**WORK REQUIRED:**
Before you finish, make sure each line of the records has been retyped exactly.

Stored items:
────────────────
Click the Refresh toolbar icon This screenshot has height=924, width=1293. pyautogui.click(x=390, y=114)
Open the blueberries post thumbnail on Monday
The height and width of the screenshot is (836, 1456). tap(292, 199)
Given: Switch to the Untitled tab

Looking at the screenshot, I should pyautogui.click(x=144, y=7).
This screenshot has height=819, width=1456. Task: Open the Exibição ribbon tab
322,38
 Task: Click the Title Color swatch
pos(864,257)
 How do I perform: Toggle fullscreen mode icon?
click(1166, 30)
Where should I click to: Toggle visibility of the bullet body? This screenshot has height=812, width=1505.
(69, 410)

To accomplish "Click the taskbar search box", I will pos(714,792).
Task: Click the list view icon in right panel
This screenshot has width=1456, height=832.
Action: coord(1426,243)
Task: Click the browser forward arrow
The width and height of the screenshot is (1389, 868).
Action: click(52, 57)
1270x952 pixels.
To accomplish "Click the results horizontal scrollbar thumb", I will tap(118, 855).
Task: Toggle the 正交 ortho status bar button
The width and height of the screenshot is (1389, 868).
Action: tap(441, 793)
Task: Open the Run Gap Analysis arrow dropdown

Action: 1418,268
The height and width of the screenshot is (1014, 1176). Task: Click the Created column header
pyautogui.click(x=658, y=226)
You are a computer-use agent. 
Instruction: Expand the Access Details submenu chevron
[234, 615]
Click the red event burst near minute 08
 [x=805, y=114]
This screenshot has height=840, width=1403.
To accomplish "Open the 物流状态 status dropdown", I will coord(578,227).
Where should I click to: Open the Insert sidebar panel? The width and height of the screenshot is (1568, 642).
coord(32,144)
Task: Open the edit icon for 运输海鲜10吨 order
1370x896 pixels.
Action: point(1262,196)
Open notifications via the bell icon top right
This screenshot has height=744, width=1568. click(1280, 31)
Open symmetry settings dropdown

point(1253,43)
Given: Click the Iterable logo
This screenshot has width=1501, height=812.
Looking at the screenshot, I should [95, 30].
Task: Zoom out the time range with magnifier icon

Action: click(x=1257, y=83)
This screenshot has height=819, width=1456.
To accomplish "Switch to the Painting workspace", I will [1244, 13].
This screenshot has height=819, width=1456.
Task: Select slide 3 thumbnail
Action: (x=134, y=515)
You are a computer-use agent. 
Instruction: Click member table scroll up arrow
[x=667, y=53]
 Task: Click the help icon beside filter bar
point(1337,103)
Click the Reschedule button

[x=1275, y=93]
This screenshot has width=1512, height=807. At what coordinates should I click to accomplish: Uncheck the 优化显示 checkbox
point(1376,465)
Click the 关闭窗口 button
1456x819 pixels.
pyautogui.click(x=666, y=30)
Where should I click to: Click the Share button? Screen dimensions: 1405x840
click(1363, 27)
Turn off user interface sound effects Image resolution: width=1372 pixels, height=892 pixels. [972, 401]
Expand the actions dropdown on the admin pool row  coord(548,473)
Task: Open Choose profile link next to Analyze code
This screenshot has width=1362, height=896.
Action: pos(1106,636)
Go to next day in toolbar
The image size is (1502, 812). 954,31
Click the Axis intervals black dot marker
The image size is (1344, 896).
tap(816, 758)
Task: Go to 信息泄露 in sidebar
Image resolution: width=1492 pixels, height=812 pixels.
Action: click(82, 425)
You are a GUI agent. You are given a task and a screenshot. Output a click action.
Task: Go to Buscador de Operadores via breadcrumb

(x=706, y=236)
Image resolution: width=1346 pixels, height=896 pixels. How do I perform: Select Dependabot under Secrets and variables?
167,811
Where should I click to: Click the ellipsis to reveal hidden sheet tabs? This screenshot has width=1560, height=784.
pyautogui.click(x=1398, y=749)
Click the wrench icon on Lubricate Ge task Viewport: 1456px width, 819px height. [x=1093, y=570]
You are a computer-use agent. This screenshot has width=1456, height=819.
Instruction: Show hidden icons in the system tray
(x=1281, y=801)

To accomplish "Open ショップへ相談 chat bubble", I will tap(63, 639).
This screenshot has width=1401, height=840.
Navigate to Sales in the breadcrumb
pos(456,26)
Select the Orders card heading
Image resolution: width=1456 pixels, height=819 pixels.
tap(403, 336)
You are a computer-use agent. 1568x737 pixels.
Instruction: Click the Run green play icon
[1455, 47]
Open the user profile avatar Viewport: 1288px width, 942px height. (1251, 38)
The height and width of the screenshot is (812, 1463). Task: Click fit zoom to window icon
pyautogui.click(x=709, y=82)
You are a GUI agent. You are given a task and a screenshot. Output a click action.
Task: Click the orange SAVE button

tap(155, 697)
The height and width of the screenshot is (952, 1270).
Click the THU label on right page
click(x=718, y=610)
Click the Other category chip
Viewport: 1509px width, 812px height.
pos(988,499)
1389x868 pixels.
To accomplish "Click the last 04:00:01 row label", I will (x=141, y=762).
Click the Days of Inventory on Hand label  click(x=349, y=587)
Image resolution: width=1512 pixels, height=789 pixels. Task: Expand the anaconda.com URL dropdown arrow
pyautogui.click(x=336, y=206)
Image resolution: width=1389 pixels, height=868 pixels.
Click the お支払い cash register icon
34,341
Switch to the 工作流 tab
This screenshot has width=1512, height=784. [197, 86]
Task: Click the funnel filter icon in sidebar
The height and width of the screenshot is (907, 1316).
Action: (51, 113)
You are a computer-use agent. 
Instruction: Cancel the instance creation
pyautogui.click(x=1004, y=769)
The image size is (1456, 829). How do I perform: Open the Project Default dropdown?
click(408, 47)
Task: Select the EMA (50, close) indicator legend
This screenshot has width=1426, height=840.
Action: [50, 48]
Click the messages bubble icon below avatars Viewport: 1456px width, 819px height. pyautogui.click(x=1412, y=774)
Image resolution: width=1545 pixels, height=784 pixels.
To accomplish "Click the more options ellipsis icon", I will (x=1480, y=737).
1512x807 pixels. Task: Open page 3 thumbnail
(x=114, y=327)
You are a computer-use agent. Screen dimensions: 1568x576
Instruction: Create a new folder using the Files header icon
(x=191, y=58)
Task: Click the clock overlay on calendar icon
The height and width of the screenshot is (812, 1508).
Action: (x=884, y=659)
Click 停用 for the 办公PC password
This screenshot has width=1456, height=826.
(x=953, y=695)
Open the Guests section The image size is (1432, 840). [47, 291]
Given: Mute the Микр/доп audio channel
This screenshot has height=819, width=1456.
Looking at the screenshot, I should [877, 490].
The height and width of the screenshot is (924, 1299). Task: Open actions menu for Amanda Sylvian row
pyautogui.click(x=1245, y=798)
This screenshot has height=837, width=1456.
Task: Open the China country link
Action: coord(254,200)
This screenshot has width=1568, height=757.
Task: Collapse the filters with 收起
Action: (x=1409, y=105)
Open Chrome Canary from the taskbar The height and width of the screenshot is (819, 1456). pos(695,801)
────────────────
**RESULT FOR THIS TASK:**
Click the Refresh toolbar icon This screenshot has height=924, width=1293. pyautogui.click(x=390, y=114)
Open the blueberries post thumbnail on Monday
The height and width of the screenshot is (836, 1456). tap(292, 199)
Given: Switch to the Untitled tab

Looking at the screenshot, I should pyautogui.click(x=144, y=7).
This screenshot has height=819, width=1456. Task: Open the Exibição ribbon tab
322,38
 Task: Click the Title Color swatch
pos(864,257)
 How do I perform: Toggle fullscreen mode icon?
click(1166, 30)
Where should I click to: Toggle visibility of the bullet body? This screenshot has height=812, width=1505.
(69, 410)

To accomplish "Click the taskbar search box", I will pos(714,792).
Task: Click the list view icon in right panel
This screenshot has width=1456, height=832.
Action: coord(1426,243)
Task: Click the browser forward arrow
The width and height of the screenshot is (1389, 868).
Action: click(52, 57)
1270x952 pixels.
To accomplish "Click the results horizontal scrollbar thumb", I will tap(118, 855).
Task: Toggle the 正交 ortho status bar button
The width and height of the screenshot is (1389, 868).
Action: tap(441, 793)
Task: Open the Run Gap Analysis arrow dropdown

Action: 1418,268
The height and width of the screenshot is (1014, 1176). Task: Click the Created column header
pyautogui.click(x=658, y=226)
You are a computer-use agent. 
Instruction: Expand the Access Details submenu chevron
[234, 615]
Click the red event burst near minute 08
 [x=805, y=114]
This screenshot has height=840, width=1403.
To accomplish "Open the 物流状态 status dropdown", I will coord(578,227).
Where should I click to: Open the Insert sidebar panel? The width and height of the screenshot is (1568, 642).
coord(32,144)
Task: Open the edit icon for 运输海鲜10吨 order
1370x896 pixels.
Action: point(1262,196)
Open notifications via the bell icon top right
This screenshot has height=744, width=1568. click(1280, 31)
Open symmetry settings dropdown

point(1253,43)
Given: Click the Iterable logo
This screenshot has width=1501, height=812.
Looking at the screenshot, I should [95, 30].
Task: Zoom out the time range with magnifier icon

Action: click(x=1257, y=83)
This screenshot has height=819, width=1456.
To accomplish "Switch to the Painting workspace", I will [1244, 13].
This screenshot has height=819, width=1456.
Task: Select slide 3 thumbnail
Action: (x=134, y=515)
You are a computer-use agent. 
Instruction: Click member table scroll up arrow
[x=667, y=53]
 Task: Click the help icon beside filter bar
point(1337,103)
Click the Reschedule button

[x=1275, y=93]
This screenshot has width=1512, height=807. At what coordinates should I click to accomplish: Uncheck the 优化显示 checkbox
point(1376,465)
Click the 关闭窗口 button
1456x819 pixels.
pyautogui.click(x=666, y=30)
Where should I click to: Click the Share button? Screen dimensions: 1405x840
click(1363, 27)
Turn off user interface sound effects Image resolution: width=1372 pixels, height=892 pixels. [972, 401]
Expand the actions dropdown on the admin pool row  coord(548,473)
Task: Open Choose profile link next to Analyze code
This screenshot has width=1362, height=896.
Action: pos(1106,636)
Go to next day in toolbar
The image size is (1502, 812). 954,31
Click the Axis intervals black dot marker
The image size is (1344, 896).
tap(816, 758)
Task: Go to 信息泄露 in sidebar
Image resolution: width=1492 pixels, height=812 pixels.
Action: click(82, 425)
You are a GUI agent. You are given a task and a screenshot. Output a click action.
Task: Go to Buscador de Operadores via breadcrumb

(x=706, y=236)
Image resolution: width=1346 pixels, height=896 pixels. How do I perform: Select Dependabot under Secrets and variables?
167,811
Where should I click to: Click the ellipsis to reveal hidden sheet tabs? This screenshot has width=1560, height=784.
pyautogui.click(x=1398, y=749)
Click the wrench icon on Lubricate Ge task Viewport: 1456px width, 819px height. [x=1093, y=570]
You are a computer-use agent. This screenshot has width=1456, height=819.
Instruction: Show hidden icons in the system tray
(x=1281, y=801)

To accomplish "Open ショップへ相談 chat bubble", I will tap(63, 639).
This screenshot has width=1401, height=840.
Navigate to Sales in the breadcrumb
pos(456,26)
Select the Orders card heading
Image resolution: width=1456 pixels, height=819 pixels.
tap(403, 336)
You are a computer-use agent. 1568x737 pixels.
Instruction: Click the Run green play icon
[1455, 47]
Open the user profile avatar Viewport: 1288px width, 942px height. (1251, 38)
The height and width of the screenshot is (812, 1463). Task: Click fit zoom to window icon
pyautogui.click(x=709, y=82)
You are a GUI agent. You are given a task and a screenshot. Output a click action.
Task: Click the orange SAVE button

tap(155, 697)
The height and width of the screenshot is (952, 1270).
Click the THU label on right page
click(x=718, y=610)
Click the Other category chip
Viewport: 1509px width, 812px height.
pos(988,499)
1389x868 pixels.
To accomplish "Click the last 04:00:01 row label", I will (x=141, y=762).
Click the Days of Inventory on Hand label  click(x=349, y=587)
Image resolution: width=1512 pixels, height=789 pixels. Task: Expand the anaconda.com URL dropdown arrow
pyautogui.click(x=336, y=206)
Image resolution: width=1389 pixels, height=868 pixels.
Click the お支払い cash register icon
34,341
Switch to the 工作流 tab
This screenshot has width=1512, height=784. [197, 86]
Task: Click the funnel filter icon in sidebar
The height and width of the screenshot is (907, 1316).
Action: (51, 113)
You are a computer-use agent. 
Instruction: Cancel the instance creation
pyautogui.click(x=1004, y=769)
The image size is (1456, 829). How do I perform: Open the Project Default dropdown?
click(408, 47)
Task: Select the EMA (50, close) indicator legend
This screenshot has width=1426, height=840.
Action: [50, 48]
Click the messages bubble icon below avatars Viewport: 1456px width, 819px height. pyautogui.click(x=1412, y=774)
Image resolution: width=1545 pixels, height=784 pixels.
To accomplish "Click the more options ellipsis icon", I will (x=1480, y=737).
1512x807 pixels. Task: Open page 3 thumbnail
(x=114, y=327)
You are a computer-use agent. Screen dimensions: 1568x576
Instruction: Create a new folder using the Files header icon
(x=191, y=58)
Task: Click the clock overlay on calendar icon
The height and width of the screenshot is (812, 1508).
Action: (x=884, y=659)
Click 停用 for the 办公PC password
This screenshot has width=1456, height=826.
(x=953, y=695)
Open the Guests section The image size is (1432, 840). [47, 291]
Given: Mute the Микр/доп audio channel
This screenshot has height=819, width=1456.
Looking at the screenshot, I should [877, 490].
The height and width of the screenshot is (924, 1299). Task: Open actions menu for Amanda Sylvian row
pyautogui.click(x=1245, y=798)
This screenshot has height=837, width=1456.
Task: Open the China country link
Action: coord(254,200)
This screenshot has width=1568, height=757.
Task: Collapse the filters with 收起
Action: (x=1409, y=105)
Open Chrome Canary from the taskbar The height and width of the screenshot is (819, 1456). pos(695,801)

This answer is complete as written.